Question

Find all points $$P$$ on the $$x$$ -axis that are 5 units from (3,4) [Hint: $$P$$ must have coordinates $$(x, 0)$$ for some $$x$$ and the distance from $$P \text { to }(3,4) \text { is } 5 .]$$

Answer

**step1** Understanding what we need to find

We are looking for specific points that are located on the x-axis. This means their y-coordinate must be 0. Let's imagine these points, let's call them P, as (some number, 0). We are also told that the distance from any such point P to another specific point, (3, 4), is exactly 5 units.

**step2** Visualizing the geometric relationship

Let's draw these points on a coordinate grid. We have point Q at (3, 4). We are looking for points P on the x-axis. If we draw a line segment from Q(3, 4) straight down to the x-axis, it lands at the point (3, 0). The length of this vertical line segment is the difference in the y-coordinates, which is $$4 - 0 = 4$$ units. Now, we can form a right-angled triangle. The three corners (vertices) of this triangle are Q(3, 4), the point (3, 0) on the x-axis, and our unknown point P(x, 0) on the x-axis. The side from Q(3,4) to (3,0) is 4 units long. The side from (3,0) to P(x,0) is the horizontal distance we need to find. The third side, which is the longest side of a right triangle (called the hypotenuse), is the direct distance from Q(3,4) to P(x,0), and we know this distance is 5 units.

**step3** Using properties of special right triangles

We now have a right-angled triangle. One of its shorter sides (the vertical one) is 4 units long. Its longest side (the hypotenuse) is 5 units long. We need to find the length of the other shorter side (the horizontal one). From our study of shapes, we know about a very special right triangle called the '3-4-5' triangle. In a 3-4-5 triangle, the lengths of the sides are always 3, 4, and 5, with 5 being the longest side. Since our triangle has a side of 4 units and a longest side of 5 units, the missing side, which is the horizontal distance, must be 3 units long. So, the horizontal distance from the point (3, 0) to our point P(x, 0) is 3 units.

**step4** Finding the possible locations for point P

We found that point P is on the x-axis and is 3 units away horizontally from the point (3, 0). Let's think about this on a number line, focusing on the x-coordinates.
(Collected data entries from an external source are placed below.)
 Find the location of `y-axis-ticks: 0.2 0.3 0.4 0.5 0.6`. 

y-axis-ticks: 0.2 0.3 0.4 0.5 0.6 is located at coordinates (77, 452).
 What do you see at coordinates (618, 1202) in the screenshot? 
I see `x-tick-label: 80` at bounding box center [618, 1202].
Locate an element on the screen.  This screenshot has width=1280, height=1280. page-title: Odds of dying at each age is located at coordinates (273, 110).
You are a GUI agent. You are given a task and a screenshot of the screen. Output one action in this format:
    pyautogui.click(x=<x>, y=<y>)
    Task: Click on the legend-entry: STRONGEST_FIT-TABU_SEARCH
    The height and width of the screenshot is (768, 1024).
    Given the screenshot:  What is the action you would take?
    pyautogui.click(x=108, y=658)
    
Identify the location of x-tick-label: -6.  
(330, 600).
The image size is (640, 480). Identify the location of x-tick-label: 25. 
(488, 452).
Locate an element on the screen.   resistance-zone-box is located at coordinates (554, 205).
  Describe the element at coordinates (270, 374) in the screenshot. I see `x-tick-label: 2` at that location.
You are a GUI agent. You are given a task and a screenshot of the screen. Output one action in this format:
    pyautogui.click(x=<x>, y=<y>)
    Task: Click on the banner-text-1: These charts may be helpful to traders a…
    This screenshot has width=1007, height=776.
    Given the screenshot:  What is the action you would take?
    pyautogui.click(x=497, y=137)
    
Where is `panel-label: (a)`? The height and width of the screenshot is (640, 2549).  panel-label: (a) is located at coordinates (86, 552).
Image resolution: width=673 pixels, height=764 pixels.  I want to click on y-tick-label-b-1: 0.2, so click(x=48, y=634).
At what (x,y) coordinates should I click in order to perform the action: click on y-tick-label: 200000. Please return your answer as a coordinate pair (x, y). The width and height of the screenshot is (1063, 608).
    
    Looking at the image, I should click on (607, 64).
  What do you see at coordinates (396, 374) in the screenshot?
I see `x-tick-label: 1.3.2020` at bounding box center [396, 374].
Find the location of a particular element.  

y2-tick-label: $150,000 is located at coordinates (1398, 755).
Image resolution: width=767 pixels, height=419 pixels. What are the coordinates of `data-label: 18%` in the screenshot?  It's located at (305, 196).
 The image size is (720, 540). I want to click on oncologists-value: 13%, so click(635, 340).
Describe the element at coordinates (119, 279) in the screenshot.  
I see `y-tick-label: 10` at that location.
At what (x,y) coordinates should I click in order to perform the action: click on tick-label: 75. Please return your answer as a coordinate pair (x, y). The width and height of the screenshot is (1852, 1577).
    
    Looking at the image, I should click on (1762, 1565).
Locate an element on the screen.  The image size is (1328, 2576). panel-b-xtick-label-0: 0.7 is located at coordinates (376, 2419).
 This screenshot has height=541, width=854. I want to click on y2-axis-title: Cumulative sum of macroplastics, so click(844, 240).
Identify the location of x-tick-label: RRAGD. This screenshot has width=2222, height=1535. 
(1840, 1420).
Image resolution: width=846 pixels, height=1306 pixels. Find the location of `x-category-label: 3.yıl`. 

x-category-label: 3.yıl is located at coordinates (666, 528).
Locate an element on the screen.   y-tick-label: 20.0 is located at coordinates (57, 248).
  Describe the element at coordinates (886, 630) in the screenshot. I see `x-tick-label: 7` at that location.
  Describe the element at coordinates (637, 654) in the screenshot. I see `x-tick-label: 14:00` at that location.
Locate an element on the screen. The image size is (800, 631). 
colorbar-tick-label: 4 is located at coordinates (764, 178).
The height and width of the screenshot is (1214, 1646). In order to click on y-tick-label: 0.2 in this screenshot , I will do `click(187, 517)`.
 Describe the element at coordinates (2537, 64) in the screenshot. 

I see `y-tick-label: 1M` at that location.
If we are at the number 3 on the x-axis, and we need to find a number that is 3 units away, there are two possibilities:
1. We can move 3 units to the right from 3. This means $$3 + 3 = 6$$. So, one possible x-coordinate for P is 6. This gives us the point (6, 0).
2. We can move 3 units to the left from 3. This means $$3 - 3 = 0$$. So, another possible x-coordinate for P is 0. This gives us the point (0, 0).

**step5** Final Answer

Therefore, the points P on the x-axis that are 5 units from (3, 4) are (6, 0) and (0, 0).